Will The Rally In Gold Prices Sustain?
Gold prices rose to a six-year high on Tuesday driven by signs that the U.S. Federal Reserve and other central banks may turn dovish amid threats to the global economy.
The yellow metal surged almost 14 percent in the international market in the last six months, while domestic gold traded 9 percent higher. Will the trend sustain?
The Fed hinted it would cut interest rates later this year because of economic uncertainties resulting from the U.S.-China trade war and lukewarm inflation projections. Whenever central banks pause increasing cost of borrowing, gold prices tend to rise, World Gold Council said in a recent report.
Purchases of the precious metal by central banks rose 68 percent over last year to 145.5 tonnes in the quarter ended March—the highest in six years and greater than the five-year quarterly average of 129.2 tonnes. That only added to demand and rising prices.
Commodity Futures Trading Commission positions suggest speculators were net short until last year, but most of that has seen covering and now they’re net long suggesting that there could be more upside to it, said Navneet Damani, vice president and head of research (commodities) at Motilal Oswal.
“If domestic gold prices holds firm above Rs 33,400, this could trigger further upside in price towards Rs 34,400 levels,” he said. “The medium-term target for gold is between Rs 38,000 and Rs 40,000.”

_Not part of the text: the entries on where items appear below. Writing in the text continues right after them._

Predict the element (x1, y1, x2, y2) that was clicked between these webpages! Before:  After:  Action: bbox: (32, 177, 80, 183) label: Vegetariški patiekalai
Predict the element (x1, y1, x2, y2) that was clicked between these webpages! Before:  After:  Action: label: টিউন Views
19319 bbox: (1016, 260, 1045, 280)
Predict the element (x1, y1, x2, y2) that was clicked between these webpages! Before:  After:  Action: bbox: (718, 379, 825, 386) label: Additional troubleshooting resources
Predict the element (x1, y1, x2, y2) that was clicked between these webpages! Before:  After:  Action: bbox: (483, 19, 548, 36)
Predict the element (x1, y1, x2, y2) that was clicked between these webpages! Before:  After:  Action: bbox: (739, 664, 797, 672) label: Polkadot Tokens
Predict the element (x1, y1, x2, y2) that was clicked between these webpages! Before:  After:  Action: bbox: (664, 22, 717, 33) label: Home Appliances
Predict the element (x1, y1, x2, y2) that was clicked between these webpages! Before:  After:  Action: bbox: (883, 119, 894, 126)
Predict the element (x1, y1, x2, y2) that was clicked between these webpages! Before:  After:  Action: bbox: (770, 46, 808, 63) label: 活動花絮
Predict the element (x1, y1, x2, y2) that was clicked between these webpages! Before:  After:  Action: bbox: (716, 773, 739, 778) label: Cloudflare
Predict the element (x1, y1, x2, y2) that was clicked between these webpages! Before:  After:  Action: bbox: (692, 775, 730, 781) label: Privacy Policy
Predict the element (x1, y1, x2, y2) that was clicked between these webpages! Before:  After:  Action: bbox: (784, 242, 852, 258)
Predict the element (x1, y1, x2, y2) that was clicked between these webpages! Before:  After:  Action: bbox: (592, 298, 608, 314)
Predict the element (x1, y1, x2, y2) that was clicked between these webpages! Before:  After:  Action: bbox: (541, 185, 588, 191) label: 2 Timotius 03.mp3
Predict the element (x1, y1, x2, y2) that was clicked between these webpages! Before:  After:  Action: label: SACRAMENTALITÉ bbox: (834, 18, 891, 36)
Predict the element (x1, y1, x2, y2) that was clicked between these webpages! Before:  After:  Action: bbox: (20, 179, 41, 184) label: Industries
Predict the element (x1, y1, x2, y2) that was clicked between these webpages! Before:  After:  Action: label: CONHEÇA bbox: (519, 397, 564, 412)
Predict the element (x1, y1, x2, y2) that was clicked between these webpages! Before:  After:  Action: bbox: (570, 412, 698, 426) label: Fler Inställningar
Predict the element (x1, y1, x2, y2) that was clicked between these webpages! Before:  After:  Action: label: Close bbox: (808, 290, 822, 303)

Mark To, managing director of asset management and head of research at Wing Fung Financial Group, said: “As long as the Fed stays dovish, we can expect gold prices to be stronger than in the past few years. “Since rebounding from $1,160 dollar per ounce last year, we may have larger volatility as there are diverse views on the economic forecast, but the overall direction would be on the upside.”